Microsoft’s biggest event of the year, Build 2015, started today and amidst all of the Windows 10 reveals, the company also revisited HoloLens, the augmented reality visor introduced by Microsoft earlier this year.
Although we’re not any closer to knowing exactly when the ‘mixed reality’ device is set to get into the hands of curious developers, or how much the tetherless visor will cost, we’re about to see the device put through its paces by Build 2015 conference goers, as Microsoft Technical Fellow Alex Kipman announced that starting today “hundreds of HoloLens” would be available for trial.
Microsoft showed HoloLens working in a number of environments without a single hitch or errant occlusion. First up was a demo showing some of the basic functions of the device, which demonstrated how you can pin, move, minimize and maximize every cross-platform “Universal Windows” app like skype, calendar app, and video windows.
“Instead of ticking through menus, everything is where he wants it,” said Kipman.
The second live demo touched on the educational benefits of having 3D apps at your disposal, such as medical and architectural models that can move, act and react to user input. Looking inside a human body with the level of clarity and complexity that Microsoft has put forward with their on-stage demonstration is especially provocative, and may be one of the best uses of the device thus far.
The third and final app revealed a novel use for HoloLens as an external positioning device for DIY robots—which in this case was also displaying a digital overlay of an articulated smiling robot buddy. The robot’s bare wired guts were tracked by HoloLens in 3D space as it moved around, and because the robot’s environmental navigation was “not great at detecting obstacles,” depth information and movement commands were output from the HoloLens to the robot. Of course, what good is a smiling robot slave that you can’t customize? There’s that too.

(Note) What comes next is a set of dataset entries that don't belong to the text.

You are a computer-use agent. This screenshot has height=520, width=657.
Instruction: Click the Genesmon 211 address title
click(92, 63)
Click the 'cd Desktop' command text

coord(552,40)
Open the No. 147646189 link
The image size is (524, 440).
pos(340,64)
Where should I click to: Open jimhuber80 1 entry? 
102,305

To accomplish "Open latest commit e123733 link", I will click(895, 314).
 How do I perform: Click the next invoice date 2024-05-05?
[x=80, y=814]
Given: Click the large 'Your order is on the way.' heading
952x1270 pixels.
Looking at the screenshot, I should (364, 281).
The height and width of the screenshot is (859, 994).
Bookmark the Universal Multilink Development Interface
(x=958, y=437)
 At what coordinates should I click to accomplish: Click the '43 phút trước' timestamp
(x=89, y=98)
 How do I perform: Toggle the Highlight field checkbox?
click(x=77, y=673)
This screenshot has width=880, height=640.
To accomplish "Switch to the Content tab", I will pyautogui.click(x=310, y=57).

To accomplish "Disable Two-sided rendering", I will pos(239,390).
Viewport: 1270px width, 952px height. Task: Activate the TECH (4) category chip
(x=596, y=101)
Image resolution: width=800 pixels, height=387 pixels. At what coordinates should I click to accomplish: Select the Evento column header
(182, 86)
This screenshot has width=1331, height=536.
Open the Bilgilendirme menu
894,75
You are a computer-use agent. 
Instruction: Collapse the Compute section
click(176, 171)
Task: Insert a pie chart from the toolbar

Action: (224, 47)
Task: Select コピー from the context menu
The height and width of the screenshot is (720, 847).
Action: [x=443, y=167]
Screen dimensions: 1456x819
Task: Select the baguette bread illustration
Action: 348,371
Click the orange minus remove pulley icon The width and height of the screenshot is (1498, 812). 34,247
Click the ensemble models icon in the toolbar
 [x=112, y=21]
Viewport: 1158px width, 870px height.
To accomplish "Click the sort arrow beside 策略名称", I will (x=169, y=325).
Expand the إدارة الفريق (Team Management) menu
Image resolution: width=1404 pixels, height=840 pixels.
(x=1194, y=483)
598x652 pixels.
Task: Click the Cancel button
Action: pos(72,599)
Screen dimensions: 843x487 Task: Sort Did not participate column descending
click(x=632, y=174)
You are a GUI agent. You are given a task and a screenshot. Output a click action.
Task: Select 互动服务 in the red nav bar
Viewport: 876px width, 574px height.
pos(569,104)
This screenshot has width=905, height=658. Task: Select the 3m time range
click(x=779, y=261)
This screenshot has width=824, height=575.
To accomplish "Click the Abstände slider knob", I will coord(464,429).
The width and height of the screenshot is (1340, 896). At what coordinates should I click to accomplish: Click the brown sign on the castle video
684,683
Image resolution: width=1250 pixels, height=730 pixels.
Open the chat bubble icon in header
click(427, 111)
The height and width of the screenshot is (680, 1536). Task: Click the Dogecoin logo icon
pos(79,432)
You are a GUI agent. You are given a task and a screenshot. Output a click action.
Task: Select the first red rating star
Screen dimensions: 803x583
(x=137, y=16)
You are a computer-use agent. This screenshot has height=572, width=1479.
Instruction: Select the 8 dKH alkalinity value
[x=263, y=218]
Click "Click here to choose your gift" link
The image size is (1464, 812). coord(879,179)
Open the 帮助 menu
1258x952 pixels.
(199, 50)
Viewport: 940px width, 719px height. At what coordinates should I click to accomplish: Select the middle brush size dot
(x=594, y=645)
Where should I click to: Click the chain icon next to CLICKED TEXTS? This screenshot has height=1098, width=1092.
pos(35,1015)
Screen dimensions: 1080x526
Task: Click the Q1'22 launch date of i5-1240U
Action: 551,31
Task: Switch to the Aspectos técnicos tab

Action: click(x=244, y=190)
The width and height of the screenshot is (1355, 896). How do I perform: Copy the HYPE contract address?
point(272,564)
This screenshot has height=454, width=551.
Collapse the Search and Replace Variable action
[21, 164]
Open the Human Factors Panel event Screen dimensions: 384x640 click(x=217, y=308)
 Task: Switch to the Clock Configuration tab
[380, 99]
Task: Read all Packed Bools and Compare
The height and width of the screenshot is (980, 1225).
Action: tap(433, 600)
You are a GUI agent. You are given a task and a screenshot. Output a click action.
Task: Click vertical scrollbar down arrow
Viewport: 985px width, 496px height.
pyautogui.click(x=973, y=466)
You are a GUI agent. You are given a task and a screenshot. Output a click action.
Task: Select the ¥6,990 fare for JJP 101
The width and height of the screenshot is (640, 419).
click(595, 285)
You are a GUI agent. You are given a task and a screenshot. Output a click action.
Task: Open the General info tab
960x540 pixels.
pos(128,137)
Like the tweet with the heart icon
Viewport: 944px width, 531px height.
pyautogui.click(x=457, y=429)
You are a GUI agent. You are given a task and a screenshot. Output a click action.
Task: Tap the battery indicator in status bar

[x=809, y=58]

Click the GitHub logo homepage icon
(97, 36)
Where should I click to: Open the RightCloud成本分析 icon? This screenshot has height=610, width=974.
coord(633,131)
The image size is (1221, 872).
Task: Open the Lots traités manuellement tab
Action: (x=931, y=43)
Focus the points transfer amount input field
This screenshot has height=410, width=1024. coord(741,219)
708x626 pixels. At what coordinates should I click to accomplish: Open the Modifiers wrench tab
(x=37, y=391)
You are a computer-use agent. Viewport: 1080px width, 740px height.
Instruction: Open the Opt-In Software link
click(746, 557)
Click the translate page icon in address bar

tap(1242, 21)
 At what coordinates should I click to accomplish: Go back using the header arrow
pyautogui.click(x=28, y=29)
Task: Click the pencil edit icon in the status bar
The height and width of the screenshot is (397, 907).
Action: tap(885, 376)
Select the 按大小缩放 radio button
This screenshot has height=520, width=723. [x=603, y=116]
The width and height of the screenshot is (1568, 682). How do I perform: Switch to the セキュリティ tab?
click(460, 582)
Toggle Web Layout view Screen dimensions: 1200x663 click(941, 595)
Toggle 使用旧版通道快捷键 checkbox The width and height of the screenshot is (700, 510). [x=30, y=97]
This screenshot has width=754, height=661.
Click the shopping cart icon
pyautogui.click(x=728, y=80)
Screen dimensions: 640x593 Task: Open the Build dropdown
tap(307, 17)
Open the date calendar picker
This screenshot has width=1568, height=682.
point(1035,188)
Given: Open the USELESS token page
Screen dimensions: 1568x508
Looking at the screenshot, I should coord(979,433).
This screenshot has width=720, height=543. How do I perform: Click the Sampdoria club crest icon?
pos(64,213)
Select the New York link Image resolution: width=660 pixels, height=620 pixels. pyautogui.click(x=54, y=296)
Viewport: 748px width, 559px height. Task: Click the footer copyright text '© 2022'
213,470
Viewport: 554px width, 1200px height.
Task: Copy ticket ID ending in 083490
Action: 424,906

So with the promise of “hundreds of HoloLens” coming to Build 2015 attendees, it’s finally time to see if these flawless demos and those we saw in January can match up to real world expectations. We’re exercising a healthy dose of skepticism as it’s still not entirely clear whether the live demos we witnessed today weren’t the product of off-board on-the-fly masterization (i.e. a more powerful computer was running the show).
Trimble’s architectural app and Skype have been announced for the demos, along with a “from-scratch holographic building application” for use with HoloLens called ‘Holographic Academy’. Hopefully conference goers will also have the chance to play with more complex apps too, rebuffing any notions that Microsoft may be repeating any shade of Kinect-related shenanigans.